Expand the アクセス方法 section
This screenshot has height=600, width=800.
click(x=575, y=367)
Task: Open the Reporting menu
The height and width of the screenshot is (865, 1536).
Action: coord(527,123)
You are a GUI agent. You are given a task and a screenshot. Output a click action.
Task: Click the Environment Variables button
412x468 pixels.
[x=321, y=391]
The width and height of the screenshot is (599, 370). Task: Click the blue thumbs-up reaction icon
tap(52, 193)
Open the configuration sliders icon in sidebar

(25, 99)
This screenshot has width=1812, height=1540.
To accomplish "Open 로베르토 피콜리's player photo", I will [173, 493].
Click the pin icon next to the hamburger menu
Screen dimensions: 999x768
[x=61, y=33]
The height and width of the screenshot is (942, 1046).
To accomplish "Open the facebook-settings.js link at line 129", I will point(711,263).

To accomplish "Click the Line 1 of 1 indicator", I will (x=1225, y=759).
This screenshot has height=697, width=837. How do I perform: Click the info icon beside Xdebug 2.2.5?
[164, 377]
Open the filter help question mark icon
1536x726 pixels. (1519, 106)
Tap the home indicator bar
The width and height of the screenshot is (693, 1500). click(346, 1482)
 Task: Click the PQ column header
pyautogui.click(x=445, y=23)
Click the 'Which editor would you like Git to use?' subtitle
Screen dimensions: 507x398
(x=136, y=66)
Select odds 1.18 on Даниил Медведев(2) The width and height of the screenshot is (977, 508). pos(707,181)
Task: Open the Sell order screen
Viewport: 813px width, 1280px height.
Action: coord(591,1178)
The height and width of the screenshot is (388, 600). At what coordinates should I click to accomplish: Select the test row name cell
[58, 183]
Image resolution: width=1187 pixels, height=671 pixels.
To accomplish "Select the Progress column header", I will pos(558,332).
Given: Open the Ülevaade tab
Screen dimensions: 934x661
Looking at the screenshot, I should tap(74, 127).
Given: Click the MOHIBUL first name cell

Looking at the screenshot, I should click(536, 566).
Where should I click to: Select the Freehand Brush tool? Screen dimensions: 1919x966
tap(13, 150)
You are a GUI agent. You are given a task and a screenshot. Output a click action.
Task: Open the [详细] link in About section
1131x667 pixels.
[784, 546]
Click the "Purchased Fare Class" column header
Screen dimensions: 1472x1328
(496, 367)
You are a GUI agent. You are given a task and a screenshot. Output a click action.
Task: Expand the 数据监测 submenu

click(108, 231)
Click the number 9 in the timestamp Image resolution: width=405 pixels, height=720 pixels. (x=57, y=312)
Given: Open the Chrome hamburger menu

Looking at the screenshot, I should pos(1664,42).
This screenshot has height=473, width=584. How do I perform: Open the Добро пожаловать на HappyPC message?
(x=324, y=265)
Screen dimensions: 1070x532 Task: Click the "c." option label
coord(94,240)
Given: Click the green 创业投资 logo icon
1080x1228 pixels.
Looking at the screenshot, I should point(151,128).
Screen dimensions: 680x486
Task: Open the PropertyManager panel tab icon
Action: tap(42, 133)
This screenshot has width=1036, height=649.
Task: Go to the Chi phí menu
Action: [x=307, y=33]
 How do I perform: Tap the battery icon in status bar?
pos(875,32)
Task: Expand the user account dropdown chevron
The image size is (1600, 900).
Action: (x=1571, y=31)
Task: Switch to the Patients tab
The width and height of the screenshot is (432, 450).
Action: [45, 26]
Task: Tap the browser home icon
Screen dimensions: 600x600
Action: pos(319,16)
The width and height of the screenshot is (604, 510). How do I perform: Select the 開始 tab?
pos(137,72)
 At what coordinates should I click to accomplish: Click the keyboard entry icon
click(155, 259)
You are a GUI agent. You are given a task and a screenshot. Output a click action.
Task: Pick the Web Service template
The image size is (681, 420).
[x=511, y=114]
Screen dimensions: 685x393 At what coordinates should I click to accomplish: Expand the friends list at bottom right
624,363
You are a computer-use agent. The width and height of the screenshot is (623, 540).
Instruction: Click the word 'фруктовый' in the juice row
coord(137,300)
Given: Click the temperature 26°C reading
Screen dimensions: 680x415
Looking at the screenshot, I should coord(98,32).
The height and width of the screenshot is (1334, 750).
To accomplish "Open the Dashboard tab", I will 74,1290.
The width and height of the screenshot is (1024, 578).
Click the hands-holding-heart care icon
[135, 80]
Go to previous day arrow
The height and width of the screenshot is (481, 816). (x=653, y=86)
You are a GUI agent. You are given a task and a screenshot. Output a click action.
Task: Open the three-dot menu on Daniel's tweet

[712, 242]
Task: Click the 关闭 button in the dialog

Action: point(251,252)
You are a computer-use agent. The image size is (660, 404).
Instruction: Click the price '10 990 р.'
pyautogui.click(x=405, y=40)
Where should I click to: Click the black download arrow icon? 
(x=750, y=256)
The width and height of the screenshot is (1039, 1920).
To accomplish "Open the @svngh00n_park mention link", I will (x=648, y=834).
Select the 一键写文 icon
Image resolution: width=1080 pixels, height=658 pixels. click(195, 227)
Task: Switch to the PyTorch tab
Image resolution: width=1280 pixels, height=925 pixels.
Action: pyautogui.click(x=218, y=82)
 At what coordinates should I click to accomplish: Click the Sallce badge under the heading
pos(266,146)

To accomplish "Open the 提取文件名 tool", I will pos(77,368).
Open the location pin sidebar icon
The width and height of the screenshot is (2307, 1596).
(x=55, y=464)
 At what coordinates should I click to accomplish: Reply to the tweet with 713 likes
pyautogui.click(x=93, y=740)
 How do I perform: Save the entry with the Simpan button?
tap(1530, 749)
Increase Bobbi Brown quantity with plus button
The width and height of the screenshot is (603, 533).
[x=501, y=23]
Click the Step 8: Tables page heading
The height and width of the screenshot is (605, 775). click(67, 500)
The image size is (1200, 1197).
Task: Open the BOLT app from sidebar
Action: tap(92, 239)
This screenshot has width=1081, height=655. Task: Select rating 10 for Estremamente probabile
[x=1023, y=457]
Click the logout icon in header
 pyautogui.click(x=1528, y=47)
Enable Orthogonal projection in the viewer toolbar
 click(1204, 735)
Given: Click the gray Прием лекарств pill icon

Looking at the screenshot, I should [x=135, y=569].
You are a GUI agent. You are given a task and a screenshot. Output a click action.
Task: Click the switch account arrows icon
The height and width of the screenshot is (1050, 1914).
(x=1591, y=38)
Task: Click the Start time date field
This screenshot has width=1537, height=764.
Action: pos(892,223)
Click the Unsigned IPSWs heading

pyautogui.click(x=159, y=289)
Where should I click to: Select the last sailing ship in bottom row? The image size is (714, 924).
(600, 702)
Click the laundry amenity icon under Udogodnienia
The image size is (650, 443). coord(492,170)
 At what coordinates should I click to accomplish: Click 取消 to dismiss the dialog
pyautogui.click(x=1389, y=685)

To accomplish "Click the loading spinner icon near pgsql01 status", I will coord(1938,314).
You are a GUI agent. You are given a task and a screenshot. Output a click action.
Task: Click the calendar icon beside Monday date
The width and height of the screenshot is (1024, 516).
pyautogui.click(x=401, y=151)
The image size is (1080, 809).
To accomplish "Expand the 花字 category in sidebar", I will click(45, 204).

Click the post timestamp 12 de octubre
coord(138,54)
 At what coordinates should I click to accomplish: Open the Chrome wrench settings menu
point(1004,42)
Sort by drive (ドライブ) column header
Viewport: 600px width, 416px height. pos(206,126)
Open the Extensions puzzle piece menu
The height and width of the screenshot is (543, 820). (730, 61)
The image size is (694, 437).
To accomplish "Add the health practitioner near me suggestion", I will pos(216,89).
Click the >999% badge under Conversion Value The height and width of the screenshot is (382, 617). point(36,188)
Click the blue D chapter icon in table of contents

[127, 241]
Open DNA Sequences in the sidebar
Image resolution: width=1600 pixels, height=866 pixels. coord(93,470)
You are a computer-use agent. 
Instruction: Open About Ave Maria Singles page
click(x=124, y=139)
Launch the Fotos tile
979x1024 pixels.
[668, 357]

--------------------

[What the task requires]
Say how many lines of the listing above contain "computer". Include nothing besides the number.

[Result of the task]
3